Print the data below from the line with "Point to the word Source in the footnote" to the line with "[x=316, y=173]", both included, leaving the pictures out.

-------

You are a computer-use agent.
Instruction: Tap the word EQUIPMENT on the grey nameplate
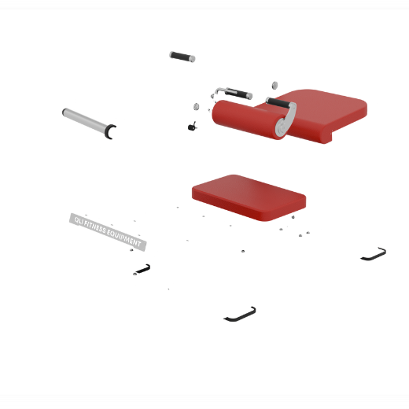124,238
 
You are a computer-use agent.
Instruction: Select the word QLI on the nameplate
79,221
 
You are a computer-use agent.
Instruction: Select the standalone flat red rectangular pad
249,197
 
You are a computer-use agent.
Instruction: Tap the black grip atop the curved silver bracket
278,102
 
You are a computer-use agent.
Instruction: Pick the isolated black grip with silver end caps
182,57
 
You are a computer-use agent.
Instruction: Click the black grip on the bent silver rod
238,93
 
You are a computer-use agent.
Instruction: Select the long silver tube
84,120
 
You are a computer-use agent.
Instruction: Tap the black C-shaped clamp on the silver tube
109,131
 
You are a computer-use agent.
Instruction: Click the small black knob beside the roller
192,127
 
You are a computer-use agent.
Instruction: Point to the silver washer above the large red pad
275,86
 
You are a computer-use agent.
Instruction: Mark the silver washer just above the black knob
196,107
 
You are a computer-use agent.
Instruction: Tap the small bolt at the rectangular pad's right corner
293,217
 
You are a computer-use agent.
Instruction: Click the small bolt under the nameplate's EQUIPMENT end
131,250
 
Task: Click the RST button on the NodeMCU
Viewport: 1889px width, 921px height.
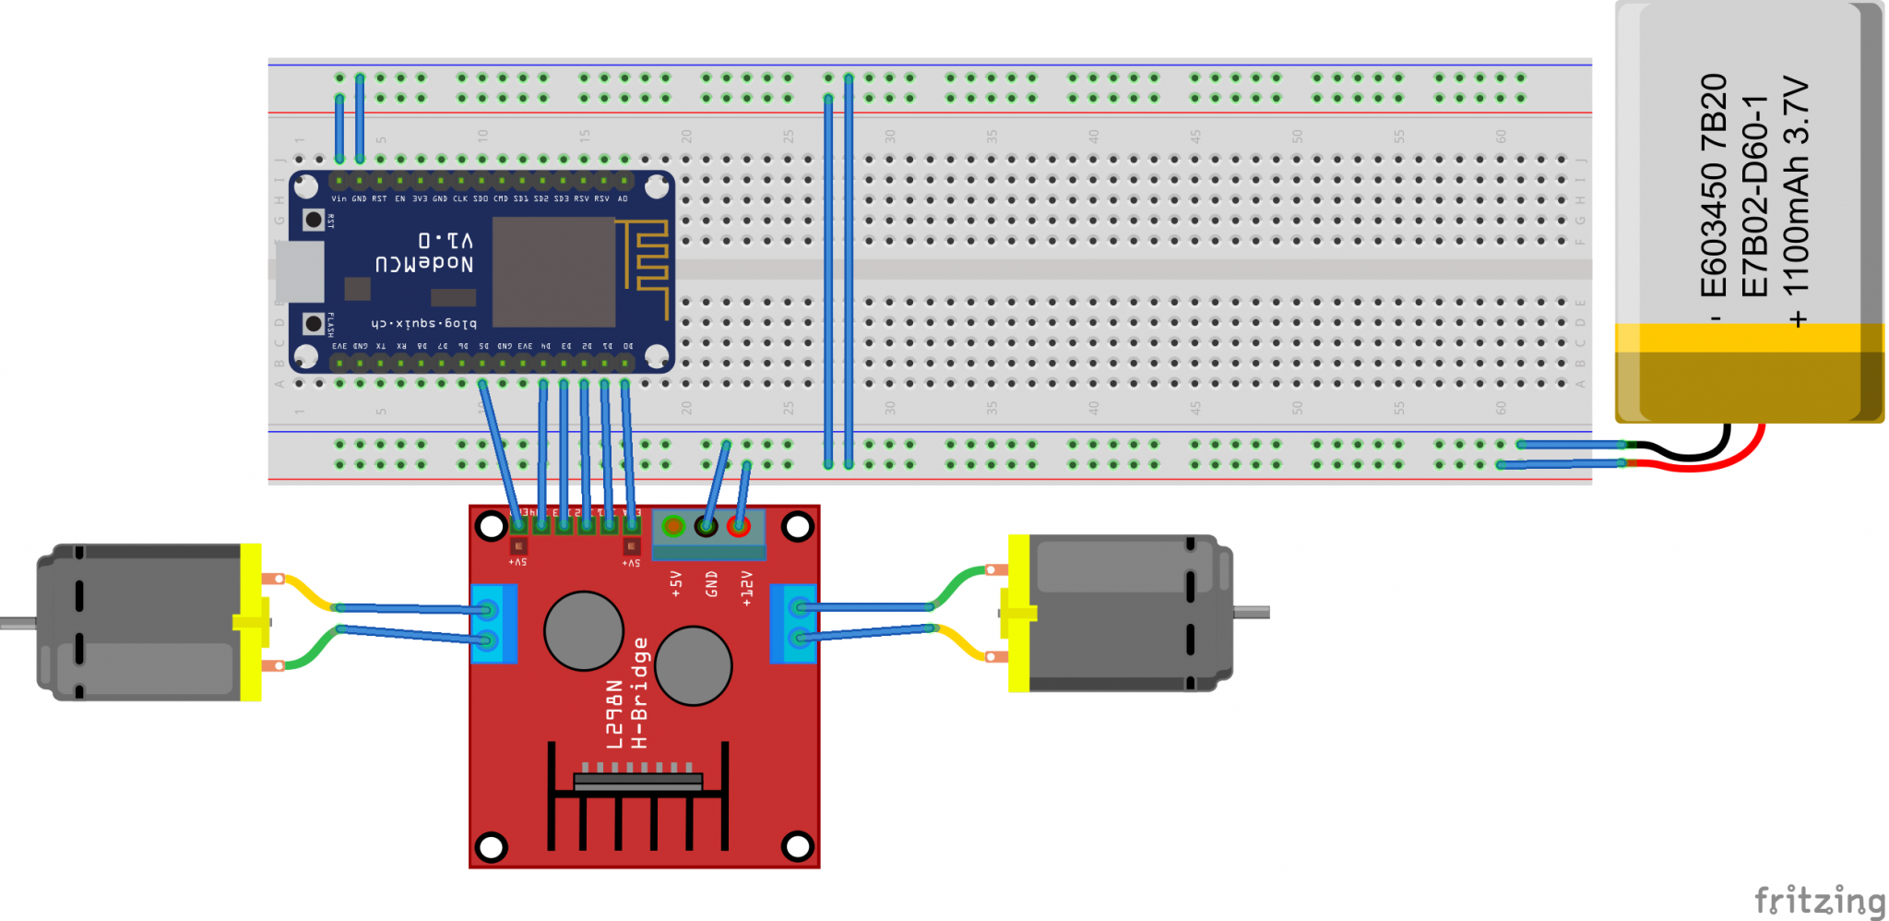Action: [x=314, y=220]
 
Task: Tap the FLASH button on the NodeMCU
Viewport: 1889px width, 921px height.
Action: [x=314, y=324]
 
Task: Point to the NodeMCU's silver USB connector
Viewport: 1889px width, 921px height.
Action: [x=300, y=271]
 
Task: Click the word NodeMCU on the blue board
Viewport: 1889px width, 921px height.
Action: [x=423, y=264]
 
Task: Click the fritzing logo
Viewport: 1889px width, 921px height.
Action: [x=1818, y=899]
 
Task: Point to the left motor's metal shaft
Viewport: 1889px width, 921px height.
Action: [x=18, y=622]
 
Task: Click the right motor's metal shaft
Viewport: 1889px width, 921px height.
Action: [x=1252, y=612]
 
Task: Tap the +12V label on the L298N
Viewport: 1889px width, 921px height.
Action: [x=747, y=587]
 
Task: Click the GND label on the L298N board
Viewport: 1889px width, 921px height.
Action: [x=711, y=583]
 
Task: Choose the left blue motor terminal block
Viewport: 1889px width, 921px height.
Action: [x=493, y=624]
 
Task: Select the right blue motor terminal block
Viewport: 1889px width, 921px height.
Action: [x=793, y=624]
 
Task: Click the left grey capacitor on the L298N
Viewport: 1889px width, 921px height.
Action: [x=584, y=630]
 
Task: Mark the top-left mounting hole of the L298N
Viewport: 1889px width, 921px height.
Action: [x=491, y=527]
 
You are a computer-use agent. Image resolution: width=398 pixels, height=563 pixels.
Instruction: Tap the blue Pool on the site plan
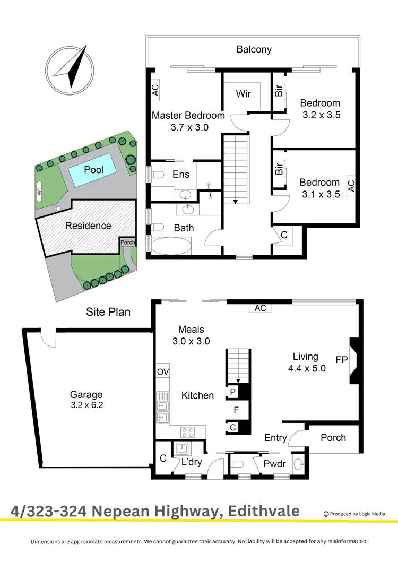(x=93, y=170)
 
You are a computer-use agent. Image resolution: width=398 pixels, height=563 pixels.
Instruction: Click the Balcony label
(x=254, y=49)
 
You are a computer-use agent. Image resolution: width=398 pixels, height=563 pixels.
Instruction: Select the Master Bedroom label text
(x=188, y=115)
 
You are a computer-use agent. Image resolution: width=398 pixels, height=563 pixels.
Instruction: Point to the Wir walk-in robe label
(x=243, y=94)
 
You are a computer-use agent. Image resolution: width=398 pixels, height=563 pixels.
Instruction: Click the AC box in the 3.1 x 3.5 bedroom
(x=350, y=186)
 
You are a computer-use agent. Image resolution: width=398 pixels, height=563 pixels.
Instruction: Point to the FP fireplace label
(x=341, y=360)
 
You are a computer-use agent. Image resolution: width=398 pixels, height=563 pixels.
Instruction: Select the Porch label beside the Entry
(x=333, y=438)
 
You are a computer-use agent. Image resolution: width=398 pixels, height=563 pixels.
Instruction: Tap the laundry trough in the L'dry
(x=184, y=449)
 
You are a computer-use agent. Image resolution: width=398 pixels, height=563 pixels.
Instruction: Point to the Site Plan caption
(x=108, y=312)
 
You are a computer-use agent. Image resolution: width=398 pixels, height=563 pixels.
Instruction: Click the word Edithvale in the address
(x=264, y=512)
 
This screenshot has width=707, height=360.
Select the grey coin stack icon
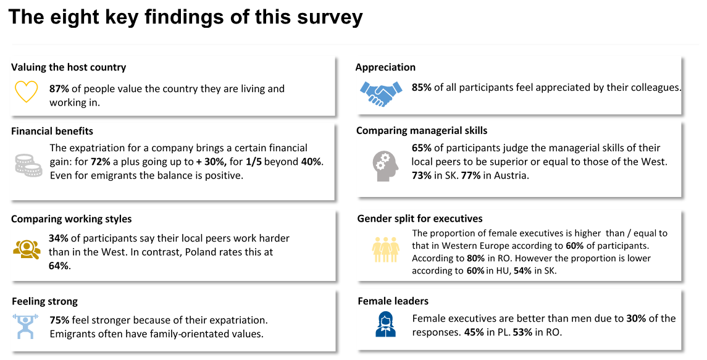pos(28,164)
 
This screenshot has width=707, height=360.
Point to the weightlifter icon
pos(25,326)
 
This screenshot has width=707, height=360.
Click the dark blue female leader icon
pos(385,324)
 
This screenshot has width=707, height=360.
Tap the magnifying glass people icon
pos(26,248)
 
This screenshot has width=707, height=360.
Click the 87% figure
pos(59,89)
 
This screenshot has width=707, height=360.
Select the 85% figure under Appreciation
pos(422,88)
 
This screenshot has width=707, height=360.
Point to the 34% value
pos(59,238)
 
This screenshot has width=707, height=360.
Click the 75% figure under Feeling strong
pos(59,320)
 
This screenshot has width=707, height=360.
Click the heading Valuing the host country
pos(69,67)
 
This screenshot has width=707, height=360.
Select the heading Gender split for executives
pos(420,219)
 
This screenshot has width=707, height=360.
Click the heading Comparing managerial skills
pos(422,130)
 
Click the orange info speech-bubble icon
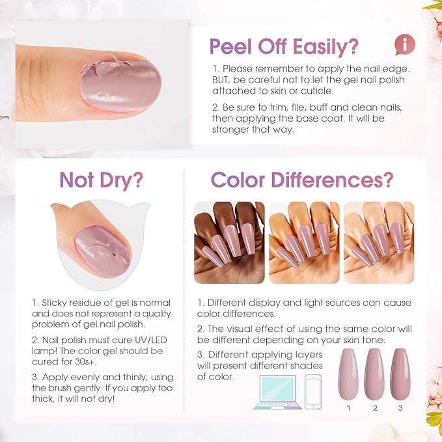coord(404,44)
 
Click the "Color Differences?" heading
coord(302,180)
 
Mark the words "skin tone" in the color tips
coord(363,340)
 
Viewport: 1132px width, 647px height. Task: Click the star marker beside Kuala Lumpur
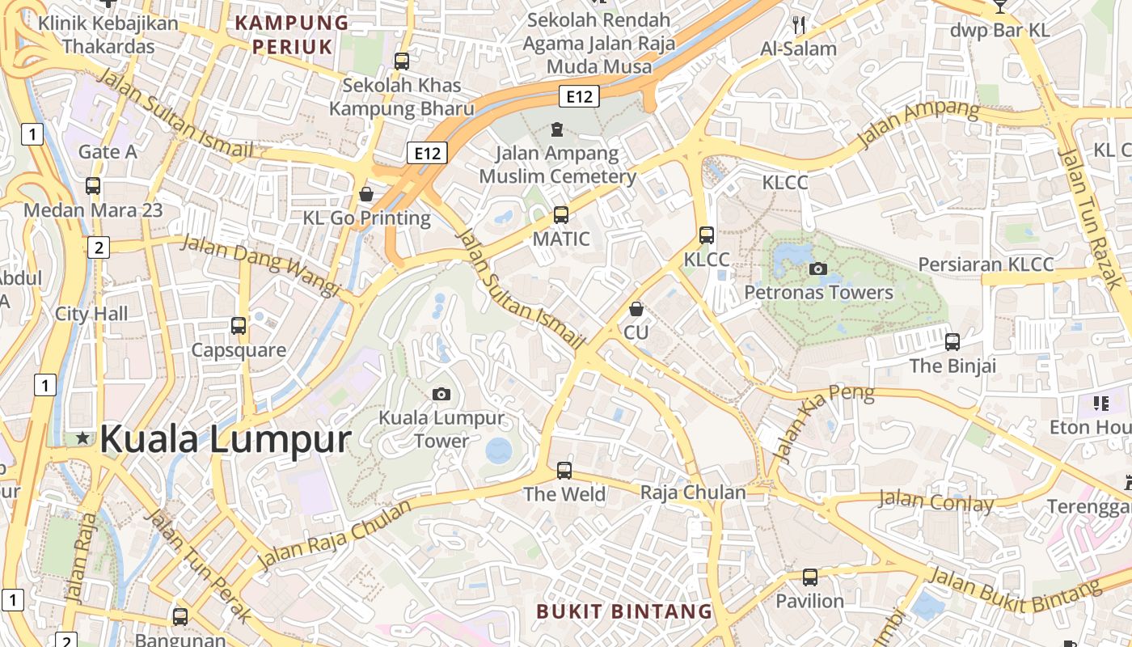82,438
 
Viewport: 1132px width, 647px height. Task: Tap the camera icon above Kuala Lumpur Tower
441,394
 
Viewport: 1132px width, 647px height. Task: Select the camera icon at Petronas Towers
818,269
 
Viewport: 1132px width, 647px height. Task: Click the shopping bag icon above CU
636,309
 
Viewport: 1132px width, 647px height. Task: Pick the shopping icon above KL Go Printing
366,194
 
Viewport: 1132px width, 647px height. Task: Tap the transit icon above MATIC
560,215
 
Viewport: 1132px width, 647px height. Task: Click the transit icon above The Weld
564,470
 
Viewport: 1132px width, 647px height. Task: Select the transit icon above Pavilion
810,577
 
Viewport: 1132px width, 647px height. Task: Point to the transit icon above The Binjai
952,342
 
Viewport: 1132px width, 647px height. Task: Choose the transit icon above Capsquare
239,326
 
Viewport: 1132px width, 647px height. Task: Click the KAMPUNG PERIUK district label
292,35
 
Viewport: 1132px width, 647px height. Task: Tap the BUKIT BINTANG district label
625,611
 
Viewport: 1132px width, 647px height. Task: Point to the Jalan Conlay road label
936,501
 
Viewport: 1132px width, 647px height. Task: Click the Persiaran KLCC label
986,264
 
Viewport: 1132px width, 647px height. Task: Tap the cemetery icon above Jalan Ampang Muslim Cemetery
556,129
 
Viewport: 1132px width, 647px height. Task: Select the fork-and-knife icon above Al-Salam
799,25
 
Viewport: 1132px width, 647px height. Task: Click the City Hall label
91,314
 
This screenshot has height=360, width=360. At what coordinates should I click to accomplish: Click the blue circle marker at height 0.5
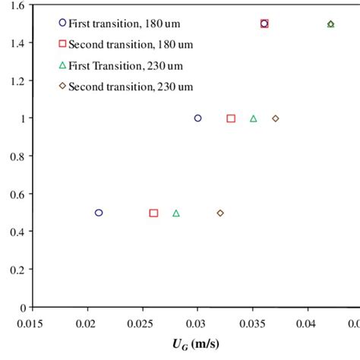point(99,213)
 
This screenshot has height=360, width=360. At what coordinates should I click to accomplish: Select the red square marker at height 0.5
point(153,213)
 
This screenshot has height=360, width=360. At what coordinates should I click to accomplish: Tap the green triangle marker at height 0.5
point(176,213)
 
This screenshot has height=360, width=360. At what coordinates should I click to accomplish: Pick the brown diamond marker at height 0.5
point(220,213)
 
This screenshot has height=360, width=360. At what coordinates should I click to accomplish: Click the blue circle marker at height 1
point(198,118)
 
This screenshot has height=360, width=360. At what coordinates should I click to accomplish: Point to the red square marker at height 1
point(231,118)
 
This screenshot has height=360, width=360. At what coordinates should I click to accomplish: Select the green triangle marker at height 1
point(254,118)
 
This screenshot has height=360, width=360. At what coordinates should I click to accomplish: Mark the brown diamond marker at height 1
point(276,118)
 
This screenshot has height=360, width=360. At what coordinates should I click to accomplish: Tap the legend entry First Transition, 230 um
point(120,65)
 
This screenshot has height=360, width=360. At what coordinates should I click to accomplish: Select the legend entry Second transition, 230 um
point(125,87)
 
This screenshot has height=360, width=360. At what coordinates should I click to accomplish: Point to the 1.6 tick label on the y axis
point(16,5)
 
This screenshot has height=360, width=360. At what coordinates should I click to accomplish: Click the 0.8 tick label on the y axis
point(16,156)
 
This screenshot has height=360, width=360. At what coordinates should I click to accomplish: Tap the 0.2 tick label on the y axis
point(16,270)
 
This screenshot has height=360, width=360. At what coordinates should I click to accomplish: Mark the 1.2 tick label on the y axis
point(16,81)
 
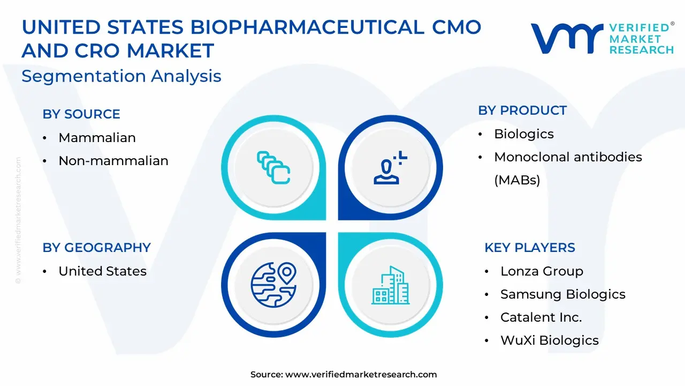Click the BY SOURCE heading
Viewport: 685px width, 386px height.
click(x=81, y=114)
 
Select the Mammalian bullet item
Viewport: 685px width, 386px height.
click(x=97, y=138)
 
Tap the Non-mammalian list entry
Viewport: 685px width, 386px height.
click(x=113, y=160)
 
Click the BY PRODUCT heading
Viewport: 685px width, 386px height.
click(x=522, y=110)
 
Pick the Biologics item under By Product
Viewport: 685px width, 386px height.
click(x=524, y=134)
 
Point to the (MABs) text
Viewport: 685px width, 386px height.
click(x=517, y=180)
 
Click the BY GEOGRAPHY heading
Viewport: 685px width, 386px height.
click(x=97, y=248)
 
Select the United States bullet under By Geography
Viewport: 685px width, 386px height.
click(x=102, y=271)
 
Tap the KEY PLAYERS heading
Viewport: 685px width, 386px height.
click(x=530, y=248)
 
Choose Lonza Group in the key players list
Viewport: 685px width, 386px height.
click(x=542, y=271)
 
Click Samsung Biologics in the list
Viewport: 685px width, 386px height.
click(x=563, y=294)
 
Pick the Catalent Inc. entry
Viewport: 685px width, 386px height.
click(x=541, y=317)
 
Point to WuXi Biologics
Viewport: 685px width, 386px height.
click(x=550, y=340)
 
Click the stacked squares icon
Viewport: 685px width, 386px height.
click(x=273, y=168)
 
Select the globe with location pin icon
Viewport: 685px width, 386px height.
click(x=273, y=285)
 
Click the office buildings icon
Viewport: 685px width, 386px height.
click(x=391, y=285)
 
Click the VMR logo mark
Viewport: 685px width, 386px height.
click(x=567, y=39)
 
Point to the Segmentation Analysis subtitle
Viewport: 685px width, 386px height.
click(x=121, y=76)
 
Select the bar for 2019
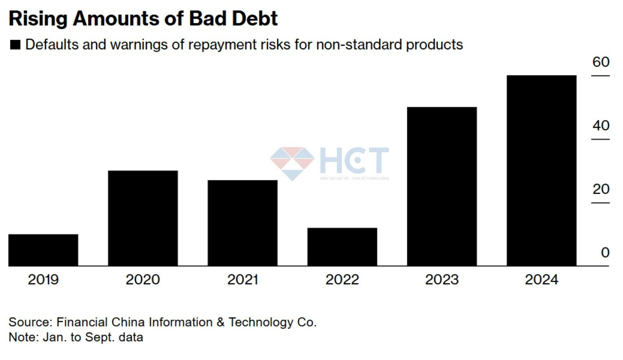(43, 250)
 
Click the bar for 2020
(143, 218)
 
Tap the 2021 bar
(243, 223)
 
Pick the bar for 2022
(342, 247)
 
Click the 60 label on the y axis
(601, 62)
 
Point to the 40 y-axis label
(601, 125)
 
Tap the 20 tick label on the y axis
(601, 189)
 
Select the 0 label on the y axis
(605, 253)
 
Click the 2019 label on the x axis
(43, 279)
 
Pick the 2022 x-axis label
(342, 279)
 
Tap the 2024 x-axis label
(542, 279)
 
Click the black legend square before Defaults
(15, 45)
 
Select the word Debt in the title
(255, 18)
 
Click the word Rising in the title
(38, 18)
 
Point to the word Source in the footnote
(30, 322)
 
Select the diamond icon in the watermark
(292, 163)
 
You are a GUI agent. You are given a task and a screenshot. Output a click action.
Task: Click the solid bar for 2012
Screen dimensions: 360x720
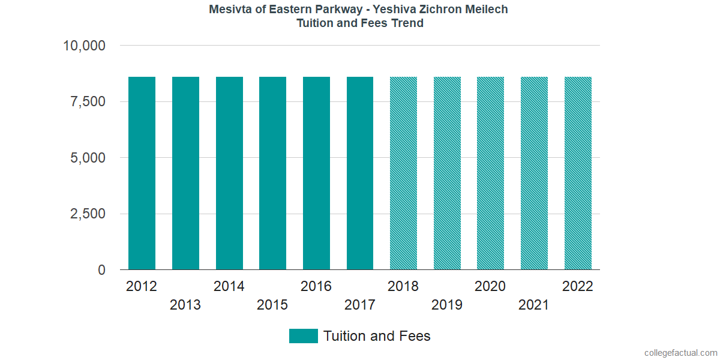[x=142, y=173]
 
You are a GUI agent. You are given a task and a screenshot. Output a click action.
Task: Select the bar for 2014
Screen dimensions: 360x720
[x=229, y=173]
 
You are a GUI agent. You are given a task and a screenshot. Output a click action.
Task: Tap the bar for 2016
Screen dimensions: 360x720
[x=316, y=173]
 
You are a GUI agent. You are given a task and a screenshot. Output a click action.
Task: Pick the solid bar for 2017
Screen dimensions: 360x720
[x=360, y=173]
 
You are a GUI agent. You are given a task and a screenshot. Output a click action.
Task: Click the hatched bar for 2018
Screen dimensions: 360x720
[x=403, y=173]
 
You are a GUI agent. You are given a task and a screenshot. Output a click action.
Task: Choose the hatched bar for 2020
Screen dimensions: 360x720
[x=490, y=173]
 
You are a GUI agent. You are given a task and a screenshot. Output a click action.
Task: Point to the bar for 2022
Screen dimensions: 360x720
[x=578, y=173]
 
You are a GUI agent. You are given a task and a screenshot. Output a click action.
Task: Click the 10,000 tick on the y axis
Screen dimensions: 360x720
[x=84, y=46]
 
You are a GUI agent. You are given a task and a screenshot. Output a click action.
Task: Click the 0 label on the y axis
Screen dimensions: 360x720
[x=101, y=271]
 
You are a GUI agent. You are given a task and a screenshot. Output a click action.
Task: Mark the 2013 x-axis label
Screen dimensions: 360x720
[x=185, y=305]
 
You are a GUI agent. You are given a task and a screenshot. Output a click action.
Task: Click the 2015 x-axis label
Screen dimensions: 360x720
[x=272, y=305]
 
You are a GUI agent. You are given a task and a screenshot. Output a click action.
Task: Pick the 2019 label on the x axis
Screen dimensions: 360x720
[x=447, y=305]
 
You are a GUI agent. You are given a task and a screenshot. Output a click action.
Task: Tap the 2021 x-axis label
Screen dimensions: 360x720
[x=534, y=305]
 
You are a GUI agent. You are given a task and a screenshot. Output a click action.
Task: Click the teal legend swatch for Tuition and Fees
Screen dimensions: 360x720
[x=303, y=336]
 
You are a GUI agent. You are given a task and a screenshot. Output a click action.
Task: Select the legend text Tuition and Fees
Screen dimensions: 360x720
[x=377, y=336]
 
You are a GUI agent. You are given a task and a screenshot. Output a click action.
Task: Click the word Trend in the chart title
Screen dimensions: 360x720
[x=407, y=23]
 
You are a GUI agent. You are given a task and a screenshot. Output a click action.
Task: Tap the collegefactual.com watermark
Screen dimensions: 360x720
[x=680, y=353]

-------

* **Result of this exercise**:
Point to the word Source in the footnote
(30, 322)
 
Select the diamond icon in the watermark
(292, 163)
 
You are a GUI agent. You are given a task and a screenshot. Output a click action.
Task: Click the solid bar for 2012
Screen dimensions: 360x720
[x=142, y=173]
 
You are a GUI agent. You are given a task and a screenshot. Output a click action.
Task: Select the bar for 2014
Screen dimensions: 360x720
[x=229, y=173]
 
You are a GUI agent. You are given a task and a screenshot. Output a click action.
Task: Tap the bar for 2016
Screen dimensions: 360x720
[x=316, y=173]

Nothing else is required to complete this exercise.